*Written instruction:*
Extract the stretch of the records from the line containing "Task: Switch to the Overview tab" through the end of the records, reproducing each line exactly. Leave the pictures out of your answer.

*Data for the task:*

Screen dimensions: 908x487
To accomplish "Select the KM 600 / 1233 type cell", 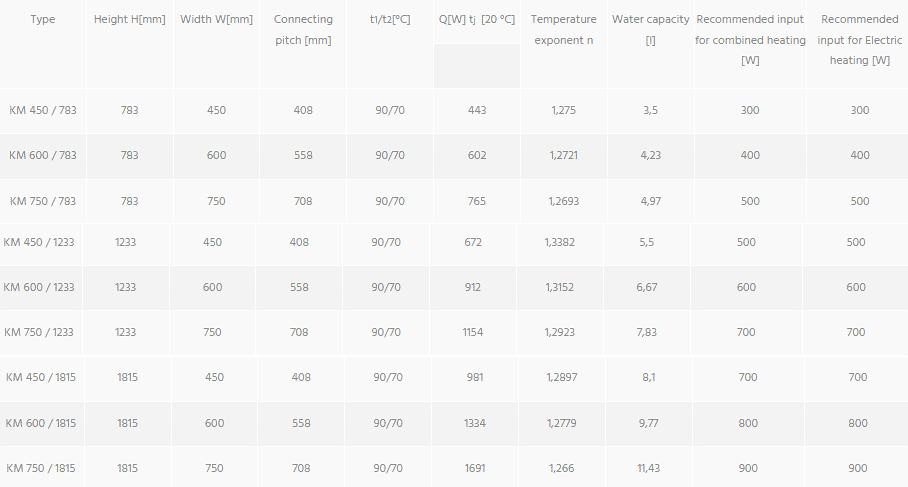I will [x=39, y=287].
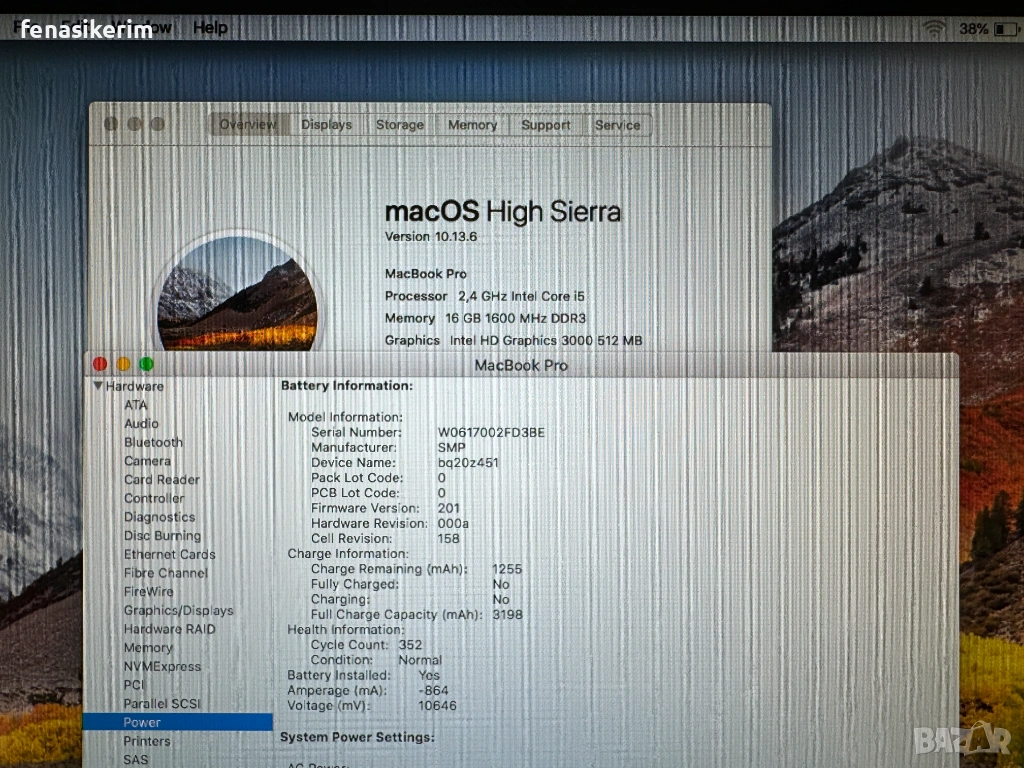Click the Wi-Fi icon in menu bar
Viewport: 1024px width, 768px height.
933,29
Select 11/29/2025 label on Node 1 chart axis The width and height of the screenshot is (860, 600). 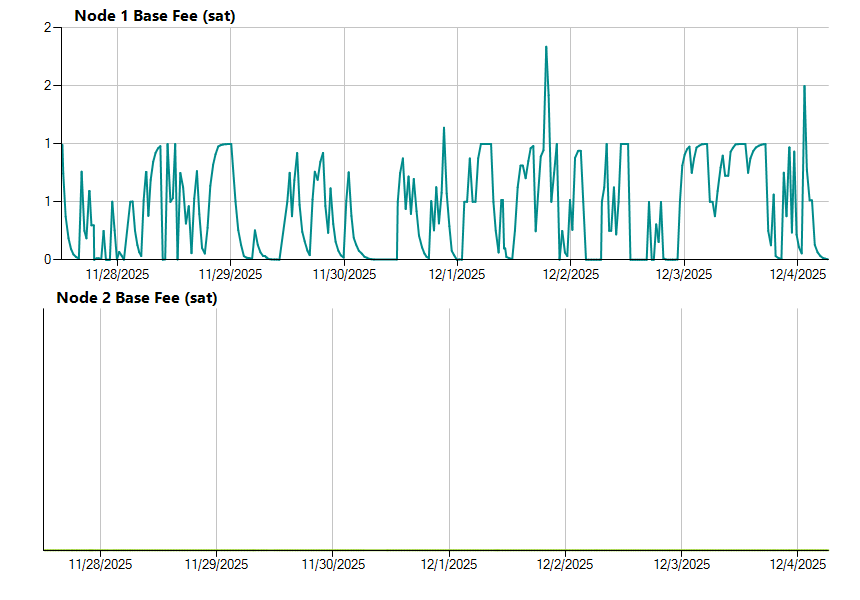tap(230, 273)
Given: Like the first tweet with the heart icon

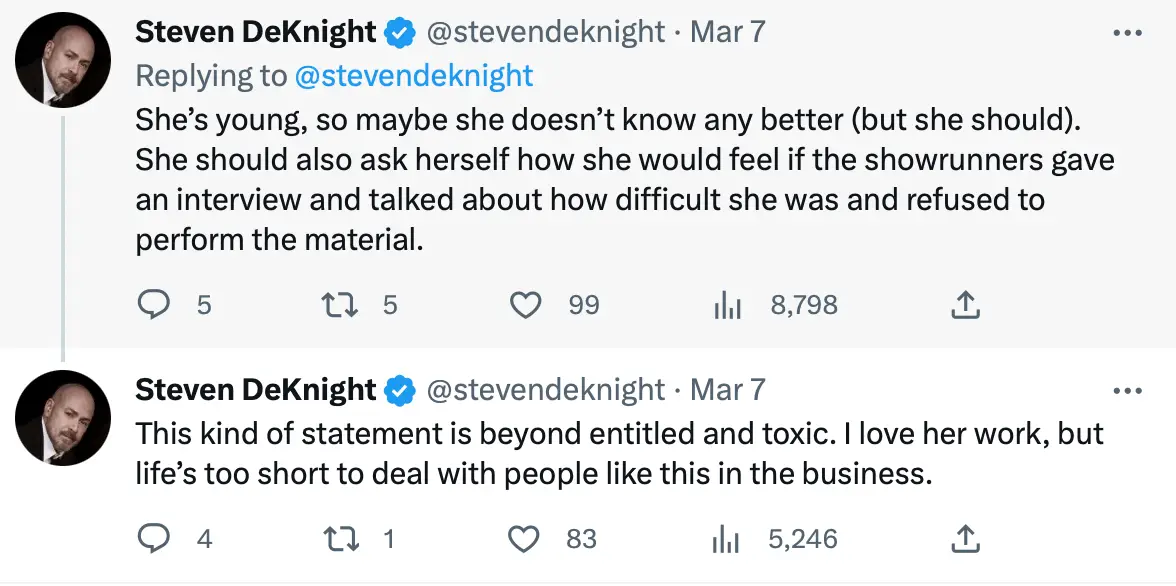Looking at the screenshot, I should point(525,304).
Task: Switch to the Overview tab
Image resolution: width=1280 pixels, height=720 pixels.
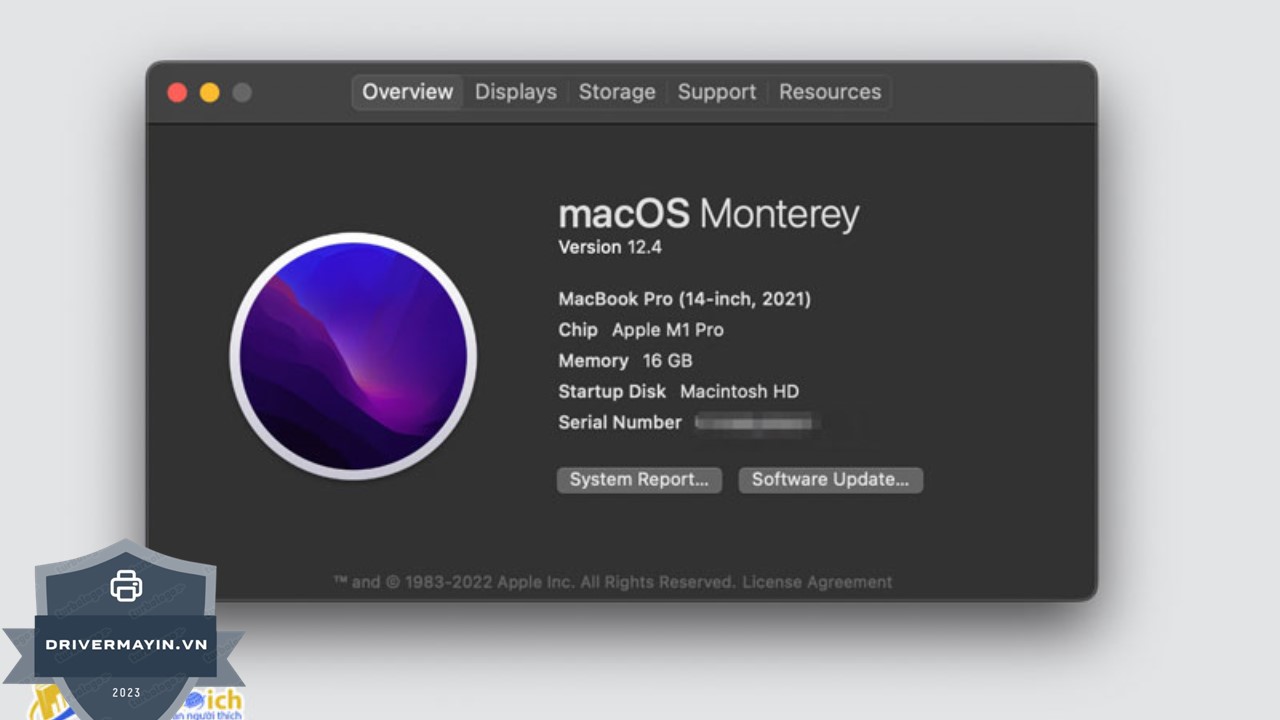Action: pyautogui.click(x=407, y=92)
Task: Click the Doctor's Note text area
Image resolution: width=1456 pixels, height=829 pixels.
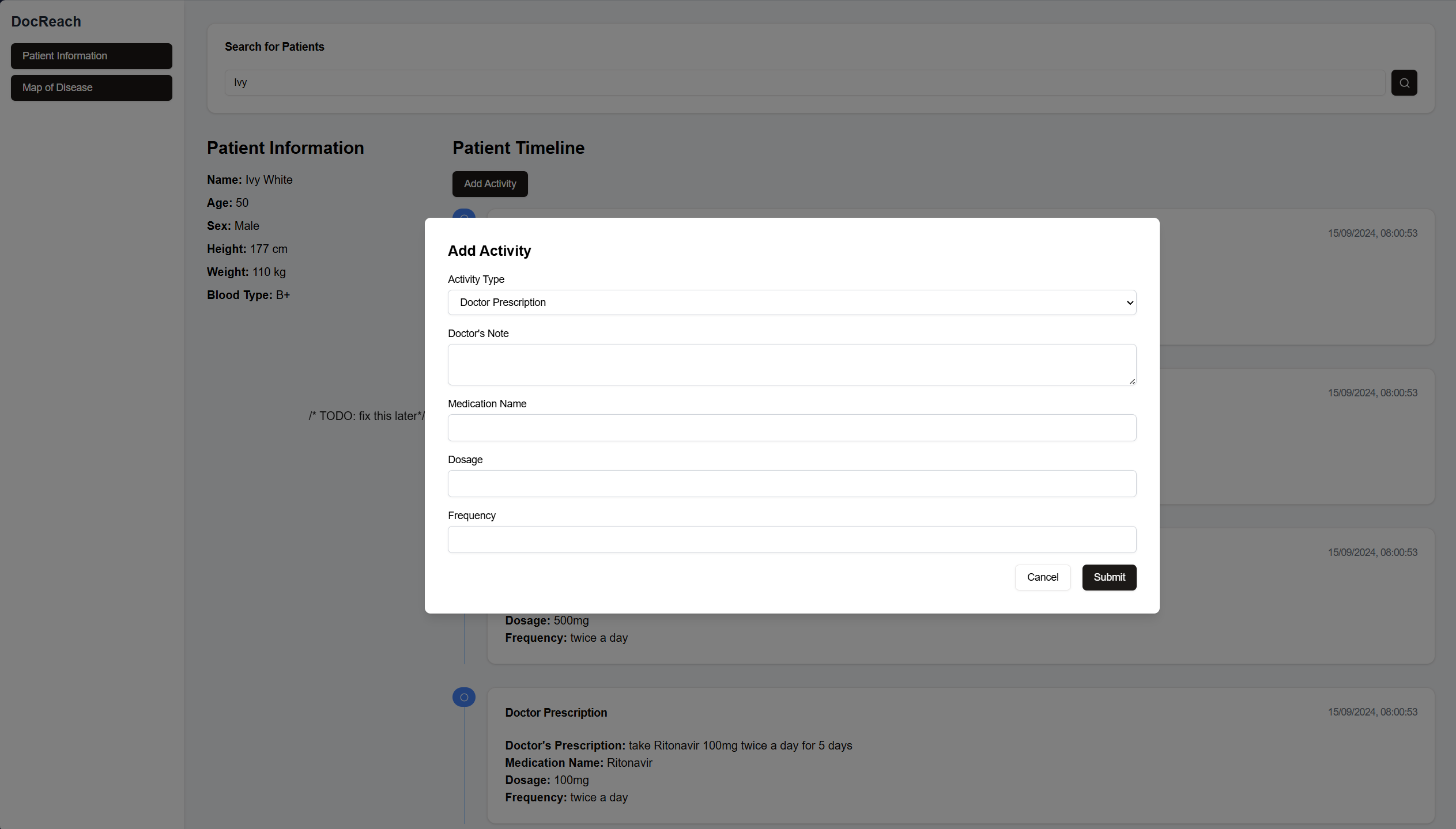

*Answer to this exercise:*
Task: Switch to the Overview tab
Image resolution: width=1280 pixels, height=720 pixels.
Action: pyautogui.click(x=407, y=92)
Task: Click the Doctor's Note text area
Image resolution: width=1456 pixels, height=829 pixels.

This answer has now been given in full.